"""Reader for fort.14 dataset files."""

__copyright__ = "(C) Copyright Aquaveo 2023"
__license__ = "All rights reserved"

# 1. Standard Python modules
from pathlib import Path
from typing import Sequence

# 2. Third party modules
import numpy as np

# 3. Aquaveo modules

# 4. Local modules
from ..file_reader import FileReader


def read_dataset(path: Path | str, num_datasets: int) -> list[Sequence[float]]:
    """
    Read a .fort.14 dataset file.

    This function assumes the file contains one or more datasets, but no geometry. Anything past the dataset definition
    is silently ignored.

    Each record in the file has an ID associated with it, and it's possible these IDs are out of order or have gaps. If
    either of these is true, their order in the resulting datasets is unspecified, but guaranteed to be consistent with
    the geometry reader. In other words, if a .fort.14 dataset and .fort.14 geometry file use the same set of IDs, then
    it is guaranteed that the value at location N in the dataset(s) will be the value that belongs with node N in the
    UGrid.

    Args:
        path: The file to read.
        num_datasets: The number of datasets the file contains. Note that the node ID, x-coordinate, and y-coordinate
            columns are discarded and thus not included in this count, so the count should generally be 3 less than the
            total number of columns in the file.

    Returns:
        The datasets read from the file.
    """
    num_columns = num_datasets + 3  # One extra column each for ID, x, and y.

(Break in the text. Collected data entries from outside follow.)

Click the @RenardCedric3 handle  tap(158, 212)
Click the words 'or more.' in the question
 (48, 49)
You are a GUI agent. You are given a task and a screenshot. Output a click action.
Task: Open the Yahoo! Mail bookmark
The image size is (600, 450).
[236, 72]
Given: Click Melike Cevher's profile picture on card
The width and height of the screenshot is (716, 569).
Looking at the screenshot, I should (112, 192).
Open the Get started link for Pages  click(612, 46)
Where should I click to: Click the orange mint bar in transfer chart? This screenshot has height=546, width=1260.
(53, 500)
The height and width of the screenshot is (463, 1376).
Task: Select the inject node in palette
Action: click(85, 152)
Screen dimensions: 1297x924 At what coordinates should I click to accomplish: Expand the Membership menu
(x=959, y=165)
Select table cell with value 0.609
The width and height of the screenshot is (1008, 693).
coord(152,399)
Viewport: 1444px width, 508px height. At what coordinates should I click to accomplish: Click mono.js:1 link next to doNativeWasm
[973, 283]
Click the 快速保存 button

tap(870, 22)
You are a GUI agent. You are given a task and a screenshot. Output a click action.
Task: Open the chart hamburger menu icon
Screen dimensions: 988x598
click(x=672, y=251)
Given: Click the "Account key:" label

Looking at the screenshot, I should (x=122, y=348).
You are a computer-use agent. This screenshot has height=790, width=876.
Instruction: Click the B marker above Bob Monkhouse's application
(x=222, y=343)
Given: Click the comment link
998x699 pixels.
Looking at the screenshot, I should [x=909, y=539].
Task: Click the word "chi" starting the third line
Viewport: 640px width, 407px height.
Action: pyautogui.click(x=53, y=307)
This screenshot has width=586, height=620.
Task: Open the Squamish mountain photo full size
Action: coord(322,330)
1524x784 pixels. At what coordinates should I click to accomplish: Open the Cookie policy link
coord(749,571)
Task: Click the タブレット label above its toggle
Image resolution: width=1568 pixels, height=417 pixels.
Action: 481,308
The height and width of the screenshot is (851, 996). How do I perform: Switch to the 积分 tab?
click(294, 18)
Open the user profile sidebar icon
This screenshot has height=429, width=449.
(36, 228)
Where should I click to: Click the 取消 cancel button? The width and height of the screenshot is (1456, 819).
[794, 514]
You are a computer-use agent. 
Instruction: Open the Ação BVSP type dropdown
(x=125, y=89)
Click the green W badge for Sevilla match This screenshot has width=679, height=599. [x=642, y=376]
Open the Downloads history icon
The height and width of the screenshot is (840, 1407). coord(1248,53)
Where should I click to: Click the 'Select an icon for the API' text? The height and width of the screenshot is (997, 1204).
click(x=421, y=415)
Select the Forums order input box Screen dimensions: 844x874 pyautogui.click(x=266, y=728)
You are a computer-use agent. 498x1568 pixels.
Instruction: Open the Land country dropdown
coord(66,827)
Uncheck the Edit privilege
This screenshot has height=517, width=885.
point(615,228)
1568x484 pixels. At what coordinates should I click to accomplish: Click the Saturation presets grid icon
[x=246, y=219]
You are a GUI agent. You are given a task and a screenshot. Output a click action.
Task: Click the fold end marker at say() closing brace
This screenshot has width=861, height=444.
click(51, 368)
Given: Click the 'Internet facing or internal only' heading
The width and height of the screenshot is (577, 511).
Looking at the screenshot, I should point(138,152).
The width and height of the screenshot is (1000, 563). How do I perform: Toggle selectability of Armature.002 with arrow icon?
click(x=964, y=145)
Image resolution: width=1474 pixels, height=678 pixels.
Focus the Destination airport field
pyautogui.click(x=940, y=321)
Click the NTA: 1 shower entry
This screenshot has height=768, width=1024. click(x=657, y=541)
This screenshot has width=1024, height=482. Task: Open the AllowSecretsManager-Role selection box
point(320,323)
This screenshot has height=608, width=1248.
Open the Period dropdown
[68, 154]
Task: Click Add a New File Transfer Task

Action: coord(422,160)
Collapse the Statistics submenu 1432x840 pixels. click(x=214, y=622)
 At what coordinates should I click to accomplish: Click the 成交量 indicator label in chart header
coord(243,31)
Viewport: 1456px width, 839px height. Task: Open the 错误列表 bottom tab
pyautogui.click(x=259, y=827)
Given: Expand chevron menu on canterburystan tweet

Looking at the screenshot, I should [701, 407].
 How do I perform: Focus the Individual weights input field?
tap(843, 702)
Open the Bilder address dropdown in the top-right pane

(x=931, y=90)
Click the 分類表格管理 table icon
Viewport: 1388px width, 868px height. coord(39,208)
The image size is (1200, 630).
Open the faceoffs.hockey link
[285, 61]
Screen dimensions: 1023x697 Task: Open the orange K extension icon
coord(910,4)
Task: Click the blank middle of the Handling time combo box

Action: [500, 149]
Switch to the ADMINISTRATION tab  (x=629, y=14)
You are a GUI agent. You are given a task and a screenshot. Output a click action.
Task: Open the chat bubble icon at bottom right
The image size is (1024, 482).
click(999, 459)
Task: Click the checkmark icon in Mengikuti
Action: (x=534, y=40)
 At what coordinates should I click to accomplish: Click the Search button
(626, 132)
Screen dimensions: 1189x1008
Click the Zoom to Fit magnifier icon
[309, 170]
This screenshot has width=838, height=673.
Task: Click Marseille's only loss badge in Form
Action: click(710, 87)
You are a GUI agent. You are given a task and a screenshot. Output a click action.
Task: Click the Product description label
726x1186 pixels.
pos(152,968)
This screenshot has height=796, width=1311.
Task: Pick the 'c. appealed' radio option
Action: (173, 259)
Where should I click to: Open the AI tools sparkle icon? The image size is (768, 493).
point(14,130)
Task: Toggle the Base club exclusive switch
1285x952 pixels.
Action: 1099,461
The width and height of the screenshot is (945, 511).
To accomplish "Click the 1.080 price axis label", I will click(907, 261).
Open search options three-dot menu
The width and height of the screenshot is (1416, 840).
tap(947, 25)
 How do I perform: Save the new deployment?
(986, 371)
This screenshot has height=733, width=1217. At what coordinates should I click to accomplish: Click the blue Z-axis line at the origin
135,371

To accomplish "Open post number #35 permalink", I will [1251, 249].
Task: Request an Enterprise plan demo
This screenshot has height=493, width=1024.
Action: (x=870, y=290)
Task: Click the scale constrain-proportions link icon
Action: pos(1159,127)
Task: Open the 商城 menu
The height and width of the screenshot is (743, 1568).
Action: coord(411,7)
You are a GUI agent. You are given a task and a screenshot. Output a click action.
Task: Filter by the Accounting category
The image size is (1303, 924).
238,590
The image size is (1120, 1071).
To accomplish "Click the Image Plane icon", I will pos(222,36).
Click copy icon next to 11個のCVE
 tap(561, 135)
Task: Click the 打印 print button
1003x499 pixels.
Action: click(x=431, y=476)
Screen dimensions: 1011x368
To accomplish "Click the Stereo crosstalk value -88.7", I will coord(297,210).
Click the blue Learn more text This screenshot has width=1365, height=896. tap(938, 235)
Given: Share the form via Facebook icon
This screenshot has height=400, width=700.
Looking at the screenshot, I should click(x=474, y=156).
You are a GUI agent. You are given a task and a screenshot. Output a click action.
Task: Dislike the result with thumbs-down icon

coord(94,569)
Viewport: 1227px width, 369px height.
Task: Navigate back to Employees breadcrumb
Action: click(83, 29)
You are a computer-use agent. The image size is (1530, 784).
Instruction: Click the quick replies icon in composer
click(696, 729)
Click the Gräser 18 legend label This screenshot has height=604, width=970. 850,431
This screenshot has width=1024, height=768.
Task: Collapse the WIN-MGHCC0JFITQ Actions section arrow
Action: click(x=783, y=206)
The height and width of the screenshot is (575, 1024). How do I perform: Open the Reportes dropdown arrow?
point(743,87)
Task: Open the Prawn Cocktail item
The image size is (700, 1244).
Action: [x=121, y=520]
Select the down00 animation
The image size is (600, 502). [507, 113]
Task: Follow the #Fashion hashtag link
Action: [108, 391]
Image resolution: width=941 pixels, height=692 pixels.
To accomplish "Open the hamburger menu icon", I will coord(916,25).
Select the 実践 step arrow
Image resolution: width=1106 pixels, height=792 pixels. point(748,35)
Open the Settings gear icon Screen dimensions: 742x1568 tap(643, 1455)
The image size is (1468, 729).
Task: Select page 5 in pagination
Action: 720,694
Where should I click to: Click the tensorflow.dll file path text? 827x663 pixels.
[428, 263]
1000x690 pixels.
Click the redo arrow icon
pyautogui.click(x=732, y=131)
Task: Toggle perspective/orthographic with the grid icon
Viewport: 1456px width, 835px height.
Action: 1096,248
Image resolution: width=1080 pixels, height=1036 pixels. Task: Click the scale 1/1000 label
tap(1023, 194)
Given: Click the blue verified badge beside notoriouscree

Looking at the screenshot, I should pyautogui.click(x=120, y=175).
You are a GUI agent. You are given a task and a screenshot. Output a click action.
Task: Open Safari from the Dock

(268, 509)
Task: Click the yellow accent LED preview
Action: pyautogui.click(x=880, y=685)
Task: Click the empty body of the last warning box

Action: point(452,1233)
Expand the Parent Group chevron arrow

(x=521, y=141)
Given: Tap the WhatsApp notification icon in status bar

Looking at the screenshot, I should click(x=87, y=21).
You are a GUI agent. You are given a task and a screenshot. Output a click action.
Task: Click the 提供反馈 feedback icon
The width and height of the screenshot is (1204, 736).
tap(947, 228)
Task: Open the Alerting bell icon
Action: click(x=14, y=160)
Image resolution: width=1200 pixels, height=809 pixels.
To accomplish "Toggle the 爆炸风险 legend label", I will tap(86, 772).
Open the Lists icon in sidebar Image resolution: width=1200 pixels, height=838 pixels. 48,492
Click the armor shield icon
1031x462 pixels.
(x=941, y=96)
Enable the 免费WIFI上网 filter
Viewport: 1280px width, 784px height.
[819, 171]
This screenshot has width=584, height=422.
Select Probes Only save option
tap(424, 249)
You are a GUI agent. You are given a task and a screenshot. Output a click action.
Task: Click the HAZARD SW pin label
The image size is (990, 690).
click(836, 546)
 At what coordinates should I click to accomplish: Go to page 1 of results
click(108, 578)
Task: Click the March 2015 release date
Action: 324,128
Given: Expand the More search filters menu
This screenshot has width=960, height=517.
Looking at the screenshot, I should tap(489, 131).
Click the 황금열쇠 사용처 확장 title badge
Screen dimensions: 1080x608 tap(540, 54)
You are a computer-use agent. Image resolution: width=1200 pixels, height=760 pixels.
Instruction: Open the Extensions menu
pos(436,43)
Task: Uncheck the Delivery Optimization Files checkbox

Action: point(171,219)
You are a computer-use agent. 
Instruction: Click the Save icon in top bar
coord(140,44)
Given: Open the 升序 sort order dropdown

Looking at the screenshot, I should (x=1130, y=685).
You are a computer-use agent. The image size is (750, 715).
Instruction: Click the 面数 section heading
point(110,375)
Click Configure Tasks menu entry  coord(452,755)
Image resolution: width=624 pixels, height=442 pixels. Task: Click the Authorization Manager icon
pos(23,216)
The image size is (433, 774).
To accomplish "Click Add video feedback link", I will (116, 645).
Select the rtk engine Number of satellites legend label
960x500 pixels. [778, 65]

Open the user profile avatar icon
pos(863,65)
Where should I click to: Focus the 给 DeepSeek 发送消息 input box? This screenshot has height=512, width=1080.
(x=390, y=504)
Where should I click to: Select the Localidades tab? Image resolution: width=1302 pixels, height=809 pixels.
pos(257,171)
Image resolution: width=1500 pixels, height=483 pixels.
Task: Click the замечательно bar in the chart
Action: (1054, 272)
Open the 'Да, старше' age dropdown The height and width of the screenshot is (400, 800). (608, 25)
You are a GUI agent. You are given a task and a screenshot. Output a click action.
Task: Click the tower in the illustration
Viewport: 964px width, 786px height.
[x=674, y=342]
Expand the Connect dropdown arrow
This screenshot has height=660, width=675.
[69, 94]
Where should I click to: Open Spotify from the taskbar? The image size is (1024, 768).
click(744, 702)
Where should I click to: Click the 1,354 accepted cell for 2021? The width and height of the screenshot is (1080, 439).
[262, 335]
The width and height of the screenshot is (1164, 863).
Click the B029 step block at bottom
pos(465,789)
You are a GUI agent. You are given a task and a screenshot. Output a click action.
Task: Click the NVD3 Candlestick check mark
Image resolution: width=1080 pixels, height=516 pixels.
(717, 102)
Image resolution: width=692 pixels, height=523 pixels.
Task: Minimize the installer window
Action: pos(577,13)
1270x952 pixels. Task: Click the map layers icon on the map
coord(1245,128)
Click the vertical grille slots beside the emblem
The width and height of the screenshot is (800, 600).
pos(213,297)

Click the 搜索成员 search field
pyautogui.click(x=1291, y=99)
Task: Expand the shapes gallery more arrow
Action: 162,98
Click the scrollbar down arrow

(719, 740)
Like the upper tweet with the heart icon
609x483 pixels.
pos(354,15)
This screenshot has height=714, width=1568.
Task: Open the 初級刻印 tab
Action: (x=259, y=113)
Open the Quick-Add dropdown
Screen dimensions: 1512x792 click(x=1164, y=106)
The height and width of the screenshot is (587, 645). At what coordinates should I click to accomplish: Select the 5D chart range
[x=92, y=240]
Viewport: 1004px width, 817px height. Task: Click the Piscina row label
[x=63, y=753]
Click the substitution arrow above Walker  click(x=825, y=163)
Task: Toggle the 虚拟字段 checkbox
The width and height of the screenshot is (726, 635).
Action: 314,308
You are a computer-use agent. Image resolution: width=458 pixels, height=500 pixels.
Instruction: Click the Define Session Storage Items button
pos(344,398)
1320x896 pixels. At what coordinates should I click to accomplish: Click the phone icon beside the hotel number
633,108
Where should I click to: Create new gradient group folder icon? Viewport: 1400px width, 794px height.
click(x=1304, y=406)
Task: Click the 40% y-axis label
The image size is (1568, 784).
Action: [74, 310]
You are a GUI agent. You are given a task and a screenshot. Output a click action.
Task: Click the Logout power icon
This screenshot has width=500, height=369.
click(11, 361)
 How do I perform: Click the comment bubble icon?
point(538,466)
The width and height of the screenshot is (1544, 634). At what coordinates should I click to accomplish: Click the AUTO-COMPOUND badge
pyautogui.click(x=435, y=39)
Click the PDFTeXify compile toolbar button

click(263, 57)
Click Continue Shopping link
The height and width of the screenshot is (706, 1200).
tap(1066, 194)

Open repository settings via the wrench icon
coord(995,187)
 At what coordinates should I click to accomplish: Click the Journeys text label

    with FileReader(path, comment_markers=['!', '=']) as reader:
        reader.next_line()  # The first line is implicitly a comment.
        datasets = _read_datasets(reader, num_columns)

    lists = []
    for column in datasets.transpose()[3:]:
        lists.append(column.tolist())

    return lists


def _read_datasets(reader: FileReader, num_columns: int) -> np.ndarray:
    """Read all the datasets from a file."""
    used_ids = set()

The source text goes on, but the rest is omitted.